# any opinions on parasound zamp/zpre?



## Guest (Jun 10, 2008)

just thinking about the parasound zamp and zpre for my bedroom/office to run a old pair of infinity towers. any thoughts, suggestions, or opinions?


----------



## Guest (Jun 12, 2008)

they're infinity RSb's btw


----------



## Guest (Jun 23, 2008)

awww, cmon i know you guys must have some opinions


----------



## Kal Rubinson (Aug 3, 2006)

May not be enough power, depending on your loudness preferences.

Kal


----------



## Guest (Jun 23, 2008)

hmmm never really thought about that


----------



## thxgoon (Feb 23, 2007)

Power should be fine unless you are pushing well over 100db. Parasound makes great stuff, I've been a fan for years. You may check ebay or audiogon for a good deal on a used 2ch HCA series amp if you're worried about power.


----------



## Kal Rubinson (Aug 3, 2006)

thxgoon said:


> Power should be fine unless you are pushing well over 100db. Parasound makes great stuff, I've been a fan for years. You may check ebay or audiogon for a good deal on a used 2ch HCA series amp if you're worried about power.

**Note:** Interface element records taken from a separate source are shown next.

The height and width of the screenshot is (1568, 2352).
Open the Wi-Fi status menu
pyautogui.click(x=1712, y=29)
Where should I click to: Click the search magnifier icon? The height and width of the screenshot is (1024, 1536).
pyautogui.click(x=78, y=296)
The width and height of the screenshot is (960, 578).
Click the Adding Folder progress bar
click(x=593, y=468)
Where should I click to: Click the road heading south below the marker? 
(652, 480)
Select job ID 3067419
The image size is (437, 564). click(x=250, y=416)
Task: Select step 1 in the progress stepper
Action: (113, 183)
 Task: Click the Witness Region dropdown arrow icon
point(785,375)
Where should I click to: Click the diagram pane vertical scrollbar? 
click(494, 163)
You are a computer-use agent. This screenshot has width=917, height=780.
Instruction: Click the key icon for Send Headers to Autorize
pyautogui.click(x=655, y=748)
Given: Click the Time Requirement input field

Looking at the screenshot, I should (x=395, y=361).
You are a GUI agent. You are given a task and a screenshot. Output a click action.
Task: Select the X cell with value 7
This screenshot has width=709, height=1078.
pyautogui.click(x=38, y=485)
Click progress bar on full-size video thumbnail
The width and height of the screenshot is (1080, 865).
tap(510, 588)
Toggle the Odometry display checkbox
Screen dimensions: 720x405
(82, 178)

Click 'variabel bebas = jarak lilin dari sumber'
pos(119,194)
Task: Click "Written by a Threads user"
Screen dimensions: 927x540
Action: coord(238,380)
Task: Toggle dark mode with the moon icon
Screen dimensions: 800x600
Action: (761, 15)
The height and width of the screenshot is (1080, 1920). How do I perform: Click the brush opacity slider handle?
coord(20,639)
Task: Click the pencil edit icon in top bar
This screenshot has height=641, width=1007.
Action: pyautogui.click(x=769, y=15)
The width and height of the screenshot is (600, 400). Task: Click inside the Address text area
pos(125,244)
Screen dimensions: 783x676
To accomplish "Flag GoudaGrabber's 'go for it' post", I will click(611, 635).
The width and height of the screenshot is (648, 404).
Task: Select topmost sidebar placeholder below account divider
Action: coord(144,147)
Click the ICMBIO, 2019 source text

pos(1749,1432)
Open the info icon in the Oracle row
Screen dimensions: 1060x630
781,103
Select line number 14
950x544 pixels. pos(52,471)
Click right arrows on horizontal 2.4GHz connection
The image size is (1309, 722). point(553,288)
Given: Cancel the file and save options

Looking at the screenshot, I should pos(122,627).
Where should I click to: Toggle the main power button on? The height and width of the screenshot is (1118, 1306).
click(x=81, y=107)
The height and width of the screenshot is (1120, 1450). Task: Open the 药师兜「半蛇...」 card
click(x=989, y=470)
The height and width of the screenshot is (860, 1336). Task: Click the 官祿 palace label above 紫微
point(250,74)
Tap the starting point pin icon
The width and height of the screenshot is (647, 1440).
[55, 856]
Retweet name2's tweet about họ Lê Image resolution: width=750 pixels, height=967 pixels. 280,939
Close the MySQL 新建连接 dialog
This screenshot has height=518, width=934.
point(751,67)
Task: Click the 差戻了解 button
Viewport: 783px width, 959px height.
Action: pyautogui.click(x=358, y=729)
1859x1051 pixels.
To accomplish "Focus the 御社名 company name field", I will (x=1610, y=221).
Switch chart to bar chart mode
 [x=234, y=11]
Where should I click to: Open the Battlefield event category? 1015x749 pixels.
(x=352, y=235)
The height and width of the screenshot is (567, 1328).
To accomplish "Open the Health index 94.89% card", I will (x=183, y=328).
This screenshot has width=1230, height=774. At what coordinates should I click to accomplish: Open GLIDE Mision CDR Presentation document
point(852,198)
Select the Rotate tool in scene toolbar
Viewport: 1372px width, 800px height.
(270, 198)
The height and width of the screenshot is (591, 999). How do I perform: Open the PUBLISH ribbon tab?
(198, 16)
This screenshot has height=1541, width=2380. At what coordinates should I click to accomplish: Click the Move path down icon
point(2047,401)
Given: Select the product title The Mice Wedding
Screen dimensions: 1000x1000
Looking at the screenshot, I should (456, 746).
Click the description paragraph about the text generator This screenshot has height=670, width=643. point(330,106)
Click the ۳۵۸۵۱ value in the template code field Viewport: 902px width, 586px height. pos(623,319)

Mebbe. But I have used 2 versions of the zAmp in my office system over the years and they were fine with the little Celestion MP-1s up to a point (until I got a sub for the system).

Kal


----------



## reed.hannebaum (Apr 21, 2006)

Parasound makes excellent equipment. I bought the A23 on EBAY a couple of years ago and I have been extremely pleased.


----------



## JCD (Apr 20, 2006)

A little late to the show, but hopefully not too late..

A friend of mine bought a Zamp to power the tweeters in his actively crossed system. He thinks they're great.

But they are on the lower powered side, so you'd probably want to make sure that you have fairly efficient speakers or didn't want them super loud.

Then again, watts are overrated a bit in my opinion. You'll only less than 3.5db of total max output compared to another amp that puts out 100watts.

Something to think about.

JCD


----------